### [Problem statement]
Replace "Barometer" with "Thermometer" in the lines from the line with "Click the 单人间" to the line with "pyautogui.click(x=364, y=448)", then write out those lines again with everything else unchanged.

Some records
....................

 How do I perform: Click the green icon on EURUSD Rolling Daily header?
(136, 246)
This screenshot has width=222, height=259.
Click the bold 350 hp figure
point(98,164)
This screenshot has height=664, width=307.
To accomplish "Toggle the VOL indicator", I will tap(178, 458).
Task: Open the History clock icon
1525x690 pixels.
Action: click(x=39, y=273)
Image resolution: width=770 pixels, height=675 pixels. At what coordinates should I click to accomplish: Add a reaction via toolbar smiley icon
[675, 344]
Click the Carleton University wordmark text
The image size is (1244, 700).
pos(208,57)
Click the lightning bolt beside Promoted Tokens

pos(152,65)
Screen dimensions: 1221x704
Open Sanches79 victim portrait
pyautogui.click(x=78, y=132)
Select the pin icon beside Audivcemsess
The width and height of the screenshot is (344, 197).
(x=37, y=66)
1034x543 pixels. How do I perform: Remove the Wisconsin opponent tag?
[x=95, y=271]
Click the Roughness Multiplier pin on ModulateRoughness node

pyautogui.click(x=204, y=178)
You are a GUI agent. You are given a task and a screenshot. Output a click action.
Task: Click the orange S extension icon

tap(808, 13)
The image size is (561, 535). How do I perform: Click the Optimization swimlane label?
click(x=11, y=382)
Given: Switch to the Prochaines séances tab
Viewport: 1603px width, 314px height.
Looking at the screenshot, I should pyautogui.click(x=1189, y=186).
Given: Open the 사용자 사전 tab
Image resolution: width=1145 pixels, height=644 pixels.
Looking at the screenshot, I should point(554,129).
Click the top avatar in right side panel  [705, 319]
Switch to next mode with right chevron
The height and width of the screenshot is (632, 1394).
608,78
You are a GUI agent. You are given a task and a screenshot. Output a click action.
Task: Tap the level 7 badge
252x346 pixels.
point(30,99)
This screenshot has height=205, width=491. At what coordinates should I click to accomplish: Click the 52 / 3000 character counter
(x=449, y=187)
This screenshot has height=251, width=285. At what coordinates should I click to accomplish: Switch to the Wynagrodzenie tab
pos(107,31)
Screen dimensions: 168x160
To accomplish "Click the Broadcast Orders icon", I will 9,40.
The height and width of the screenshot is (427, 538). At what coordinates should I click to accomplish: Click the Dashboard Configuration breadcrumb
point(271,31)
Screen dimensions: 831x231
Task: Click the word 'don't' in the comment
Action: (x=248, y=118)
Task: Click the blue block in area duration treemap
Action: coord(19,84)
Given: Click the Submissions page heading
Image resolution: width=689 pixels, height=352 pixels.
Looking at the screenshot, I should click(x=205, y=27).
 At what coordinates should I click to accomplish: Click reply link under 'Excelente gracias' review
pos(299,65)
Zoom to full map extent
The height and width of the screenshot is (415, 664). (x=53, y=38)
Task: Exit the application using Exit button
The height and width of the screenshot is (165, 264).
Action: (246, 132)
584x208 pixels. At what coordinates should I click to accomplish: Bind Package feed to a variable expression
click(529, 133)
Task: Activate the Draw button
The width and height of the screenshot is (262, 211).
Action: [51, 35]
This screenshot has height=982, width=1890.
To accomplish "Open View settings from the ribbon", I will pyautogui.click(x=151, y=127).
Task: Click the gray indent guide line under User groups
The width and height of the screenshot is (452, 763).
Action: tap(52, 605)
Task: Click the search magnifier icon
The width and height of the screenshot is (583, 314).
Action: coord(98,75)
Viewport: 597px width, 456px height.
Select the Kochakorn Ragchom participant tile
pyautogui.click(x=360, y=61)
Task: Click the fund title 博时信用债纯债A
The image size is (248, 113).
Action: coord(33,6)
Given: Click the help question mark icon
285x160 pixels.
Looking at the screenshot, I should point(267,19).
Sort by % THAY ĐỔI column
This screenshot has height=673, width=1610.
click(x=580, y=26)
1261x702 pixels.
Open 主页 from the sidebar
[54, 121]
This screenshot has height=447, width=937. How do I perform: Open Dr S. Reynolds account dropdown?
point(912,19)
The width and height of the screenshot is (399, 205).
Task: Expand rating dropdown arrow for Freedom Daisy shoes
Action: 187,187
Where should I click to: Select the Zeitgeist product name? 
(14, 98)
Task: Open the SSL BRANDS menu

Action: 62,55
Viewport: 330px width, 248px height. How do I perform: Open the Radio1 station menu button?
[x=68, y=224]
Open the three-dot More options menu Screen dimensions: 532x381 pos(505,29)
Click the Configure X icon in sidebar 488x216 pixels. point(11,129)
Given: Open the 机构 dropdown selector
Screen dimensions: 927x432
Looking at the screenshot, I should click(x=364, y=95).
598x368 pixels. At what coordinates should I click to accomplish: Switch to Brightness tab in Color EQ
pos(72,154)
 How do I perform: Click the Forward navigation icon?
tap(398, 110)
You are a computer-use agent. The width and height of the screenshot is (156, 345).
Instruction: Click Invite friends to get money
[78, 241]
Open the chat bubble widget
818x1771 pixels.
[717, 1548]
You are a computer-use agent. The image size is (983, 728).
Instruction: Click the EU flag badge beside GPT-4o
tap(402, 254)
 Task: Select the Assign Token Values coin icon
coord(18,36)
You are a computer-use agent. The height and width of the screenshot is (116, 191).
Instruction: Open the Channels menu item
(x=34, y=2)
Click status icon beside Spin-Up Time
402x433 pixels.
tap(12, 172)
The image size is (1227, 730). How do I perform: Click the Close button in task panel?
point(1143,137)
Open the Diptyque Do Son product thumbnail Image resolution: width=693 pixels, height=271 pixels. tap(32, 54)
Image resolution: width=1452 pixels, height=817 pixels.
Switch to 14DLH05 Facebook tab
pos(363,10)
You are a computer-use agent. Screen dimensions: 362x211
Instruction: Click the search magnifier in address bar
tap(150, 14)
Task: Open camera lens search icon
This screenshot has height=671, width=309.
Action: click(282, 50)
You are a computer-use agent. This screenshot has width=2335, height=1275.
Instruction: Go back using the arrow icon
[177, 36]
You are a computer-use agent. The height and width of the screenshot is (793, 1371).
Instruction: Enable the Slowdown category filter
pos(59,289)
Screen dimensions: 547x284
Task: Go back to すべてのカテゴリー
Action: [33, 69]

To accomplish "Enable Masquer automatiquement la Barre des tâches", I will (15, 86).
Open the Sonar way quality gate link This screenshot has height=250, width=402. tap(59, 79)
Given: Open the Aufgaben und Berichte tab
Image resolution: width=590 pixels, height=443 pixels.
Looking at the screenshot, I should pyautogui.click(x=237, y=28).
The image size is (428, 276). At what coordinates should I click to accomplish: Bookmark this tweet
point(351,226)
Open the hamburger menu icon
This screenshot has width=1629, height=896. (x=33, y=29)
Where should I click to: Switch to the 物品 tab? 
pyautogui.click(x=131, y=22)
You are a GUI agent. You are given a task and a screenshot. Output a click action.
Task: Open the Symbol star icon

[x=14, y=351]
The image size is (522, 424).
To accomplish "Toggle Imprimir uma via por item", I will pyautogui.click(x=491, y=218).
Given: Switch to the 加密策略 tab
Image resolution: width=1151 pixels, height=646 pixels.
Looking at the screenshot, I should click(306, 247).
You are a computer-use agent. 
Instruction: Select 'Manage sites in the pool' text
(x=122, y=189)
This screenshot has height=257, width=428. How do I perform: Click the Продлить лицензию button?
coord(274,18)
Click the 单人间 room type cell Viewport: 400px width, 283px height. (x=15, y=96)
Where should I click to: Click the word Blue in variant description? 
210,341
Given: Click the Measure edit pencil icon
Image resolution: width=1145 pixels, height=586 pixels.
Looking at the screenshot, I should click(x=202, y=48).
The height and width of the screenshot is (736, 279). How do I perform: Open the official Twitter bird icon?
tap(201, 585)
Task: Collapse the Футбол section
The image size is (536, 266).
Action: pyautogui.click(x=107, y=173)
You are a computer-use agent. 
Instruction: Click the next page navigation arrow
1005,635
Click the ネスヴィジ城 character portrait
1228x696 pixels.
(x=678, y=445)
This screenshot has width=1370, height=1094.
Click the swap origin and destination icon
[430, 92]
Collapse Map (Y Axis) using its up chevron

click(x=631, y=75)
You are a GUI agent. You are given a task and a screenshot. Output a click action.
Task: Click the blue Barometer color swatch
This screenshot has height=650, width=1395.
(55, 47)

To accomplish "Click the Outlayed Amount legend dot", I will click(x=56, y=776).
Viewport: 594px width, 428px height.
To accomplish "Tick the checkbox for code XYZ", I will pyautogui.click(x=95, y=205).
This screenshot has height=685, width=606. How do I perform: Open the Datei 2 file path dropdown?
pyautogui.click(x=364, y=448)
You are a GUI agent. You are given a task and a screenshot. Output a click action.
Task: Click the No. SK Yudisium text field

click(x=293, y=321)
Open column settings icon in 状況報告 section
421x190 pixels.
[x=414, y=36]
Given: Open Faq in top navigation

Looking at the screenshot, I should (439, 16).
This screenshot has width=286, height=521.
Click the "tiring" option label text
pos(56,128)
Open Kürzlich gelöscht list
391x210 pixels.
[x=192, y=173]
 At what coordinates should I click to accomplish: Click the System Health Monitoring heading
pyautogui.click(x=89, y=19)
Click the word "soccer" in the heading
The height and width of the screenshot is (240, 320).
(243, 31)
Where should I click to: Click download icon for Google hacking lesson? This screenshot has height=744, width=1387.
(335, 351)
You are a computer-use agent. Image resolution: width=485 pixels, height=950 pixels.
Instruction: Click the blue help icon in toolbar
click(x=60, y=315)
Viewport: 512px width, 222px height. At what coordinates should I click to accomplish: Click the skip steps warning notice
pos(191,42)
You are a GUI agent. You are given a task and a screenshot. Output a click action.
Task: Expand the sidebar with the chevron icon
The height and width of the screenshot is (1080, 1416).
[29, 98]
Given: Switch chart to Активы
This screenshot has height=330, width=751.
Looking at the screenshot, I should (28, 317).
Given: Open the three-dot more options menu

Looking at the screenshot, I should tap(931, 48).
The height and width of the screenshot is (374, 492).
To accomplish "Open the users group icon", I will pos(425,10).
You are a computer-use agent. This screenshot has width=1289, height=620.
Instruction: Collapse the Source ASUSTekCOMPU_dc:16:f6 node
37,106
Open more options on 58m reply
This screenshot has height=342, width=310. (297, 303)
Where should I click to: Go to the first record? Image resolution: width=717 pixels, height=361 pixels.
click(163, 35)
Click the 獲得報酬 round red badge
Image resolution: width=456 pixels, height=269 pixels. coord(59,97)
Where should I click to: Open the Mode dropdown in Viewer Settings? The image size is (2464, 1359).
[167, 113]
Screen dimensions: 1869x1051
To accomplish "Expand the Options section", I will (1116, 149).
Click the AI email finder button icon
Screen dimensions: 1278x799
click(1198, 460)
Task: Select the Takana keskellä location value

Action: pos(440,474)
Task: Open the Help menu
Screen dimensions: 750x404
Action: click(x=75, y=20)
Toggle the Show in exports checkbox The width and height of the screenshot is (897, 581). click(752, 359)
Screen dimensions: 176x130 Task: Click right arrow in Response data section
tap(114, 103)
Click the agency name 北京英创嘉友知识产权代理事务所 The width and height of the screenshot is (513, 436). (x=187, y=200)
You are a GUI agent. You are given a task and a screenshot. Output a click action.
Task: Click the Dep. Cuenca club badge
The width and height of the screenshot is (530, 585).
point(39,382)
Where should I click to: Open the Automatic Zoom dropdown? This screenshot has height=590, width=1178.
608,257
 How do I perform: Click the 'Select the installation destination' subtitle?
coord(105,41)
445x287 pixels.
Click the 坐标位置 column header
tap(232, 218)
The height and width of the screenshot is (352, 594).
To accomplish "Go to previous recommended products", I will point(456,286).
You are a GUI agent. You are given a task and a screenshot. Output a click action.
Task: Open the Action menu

....................

### [Response below]
Click the 单人间 room type cell Viewport: 400px width, 283px height. (x=15, y=96)
Where should I click to: Click the word Blue in variant description? 
210,341
Given: Click the Measure edit pencil icon
Image resolution: width=1145 pixels, height=586 pixels.
Looking at the screenshot, I should click(x=202, y=48).
The height and width of the screenshot is (736, 279). How do I perform: Open the official Twitter bird icon?
tap(201, 585)
Task: Collapse the Футбол section
The image size is (536, 266).
Action: pyautogui.click(x=107, y=173)
You are a computer-use agent. 
Instruction: Click the next page navigation arrow
1005,635
Click the ネスヴィジ城 character portrait
1228x696 pixels.
(x=678, y=445)
This screenshot has width=1370, height=1094.
Click the swap origin and destination icon
[430, 92]
Collapse Map (Y Axis) using its up chevron

click(x=631, y=75)
You are a GUI agent. You are given a task and a screenshot. Output a click action.
Task: Click the blue Thermometer color swatch
This screenshot has height=650, width=1395.
(55, 47)

To accomplish "Click the Outlayed Amount legend dot", I will click(x=56, y=776).
Viewport: 594px width, 428px height.
To accomplish "Tick the checkbox for code XYZ", I will pyautogui.click(x=95, y=205).
This screenshot has height=685, width=606. How do I perform: Open the Datei 2 file path dropdown?
pyautogui.click(x=364, y=448)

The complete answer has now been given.